The problem asks us to find the value of 'd' in the equation $$d-\frac {1}{12}=-\frac {2}{6}$$. This means we need to figure out what number 'd' must be so that when we subtract $$\frac{1}{12}$$ from it, the result is equal to $$-\frac{2}{6}$$.

**step2** Simplifying the fraction on the right side

First, let's simplify the fraction $$-\frac{2}{6}$$ on the right side of the equation. To simplify a fraction, we divide both the numerator and the denominator by their greatest common factor. For 2 and 6, the greatest common factor is 2.
$$-\frac{2}{6} = -\frac{2 \div 2}{6 \div 2} = -\frac{1}{3}$$
So, the equation now looks like this: $$d-\frac {1}{12}=-\frac {1}{3}$$.

**step3** Isolating 'd' by balancing the equation

To find 'd', we need to get it by itself on one side of the equation. Currently, $$\frac{1}{12}$$ is being subtracted from 'd'. To undo this subtraction, we need to add $$\frac{1}{12}$$ to both sides of the equation. Adding the same amount to both sides keeps the equation balanced.
$$d-\frac {1}{12} + \frac{1}{12} = -\frac {1}{3} + \frac{1}{12}$$
On the left side, $$-\frac{1}{12} + \frac{1}{12}$$ equals 0, so we are left with 'd'.
$$d = -\frac {1}{3} + \frac{1}{12}$$

**step4** Finding a common denominator for addition

Now we need to add the fractions $$-\frac{1}{3}$$ and $$\frac{1}{12}$$. To add fractions, they must have a common denominator. The denominators are 3 and 12. The least common multiple (LCM) of 3 and 12 is 12.
We need to convert $$-\frac{1}{3}$$ into an equivalent fraction with a denominator of 12. To change 3 to 12, we multiply by 4 ($$3 \times 4 = 12$$). So, we must also multiply the numerator by 4.
$$-\frac{1}{3} = -\frac{1 \times 4}{3 \times 4} = -\frac{4}{12}$$
Now the equation is: $$d = -\frac{4}{12} + \frac{1}{12}$$.

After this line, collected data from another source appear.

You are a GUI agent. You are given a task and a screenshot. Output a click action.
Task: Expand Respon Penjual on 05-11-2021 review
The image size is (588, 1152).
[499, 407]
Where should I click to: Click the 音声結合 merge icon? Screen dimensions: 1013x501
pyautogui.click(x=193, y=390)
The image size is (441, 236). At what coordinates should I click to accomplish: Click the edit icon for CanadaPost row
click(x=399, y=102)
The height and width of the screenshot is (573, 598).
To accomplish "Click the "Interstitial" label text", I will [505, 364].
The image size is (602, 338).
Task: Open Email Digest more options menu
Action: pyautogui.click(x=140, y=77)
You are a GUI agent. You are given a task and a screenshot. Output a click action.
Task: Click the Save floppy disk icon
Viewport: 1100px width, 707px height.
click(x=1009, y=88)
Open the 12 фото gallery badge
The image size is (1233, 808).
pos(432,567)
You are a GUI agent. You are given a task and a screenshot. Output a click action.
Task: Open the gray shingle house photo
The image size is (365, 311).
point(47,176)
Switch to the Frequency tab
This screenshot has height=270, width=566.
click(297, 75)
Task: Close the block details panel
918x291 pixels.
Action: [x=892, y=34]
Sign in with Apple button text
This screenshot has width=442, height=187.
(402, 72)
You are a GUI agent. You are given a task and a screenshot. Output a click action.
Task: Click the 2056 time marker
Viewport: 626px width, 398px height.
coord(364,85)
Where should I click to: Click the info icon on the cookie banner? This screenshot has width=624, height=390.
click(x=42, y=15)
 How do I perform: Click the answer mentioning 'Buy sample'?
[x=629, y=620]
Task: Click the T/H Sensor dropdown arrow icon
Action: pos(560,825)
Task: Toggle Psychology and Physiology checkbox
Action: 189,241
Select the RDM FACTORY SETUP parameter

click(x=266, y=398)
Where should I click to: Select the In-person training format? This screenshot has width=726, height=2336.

**step5** Performing the addition of fractions

Now that the fractions have the same denominator, we can add their numerators.
$$d = \frac{-4 + 1}{12}$$
When we add -4 and 1, we get -3.
$$d = \frac{-3}{12}$$

**step6** Simplifying the final result

Finally, we simplify the fraction $$\frac{-3}{12}$$. Both the numerator (-3) and the denominator (12) can be divided by their greatest common factor, which is 3.
$$\frac{-3}{12} = \frac{-3 \div 3}{12 \div 3} = -\frac{1}{4}$$
So, the value of 'd' is $$-\frac{1}{4}$$.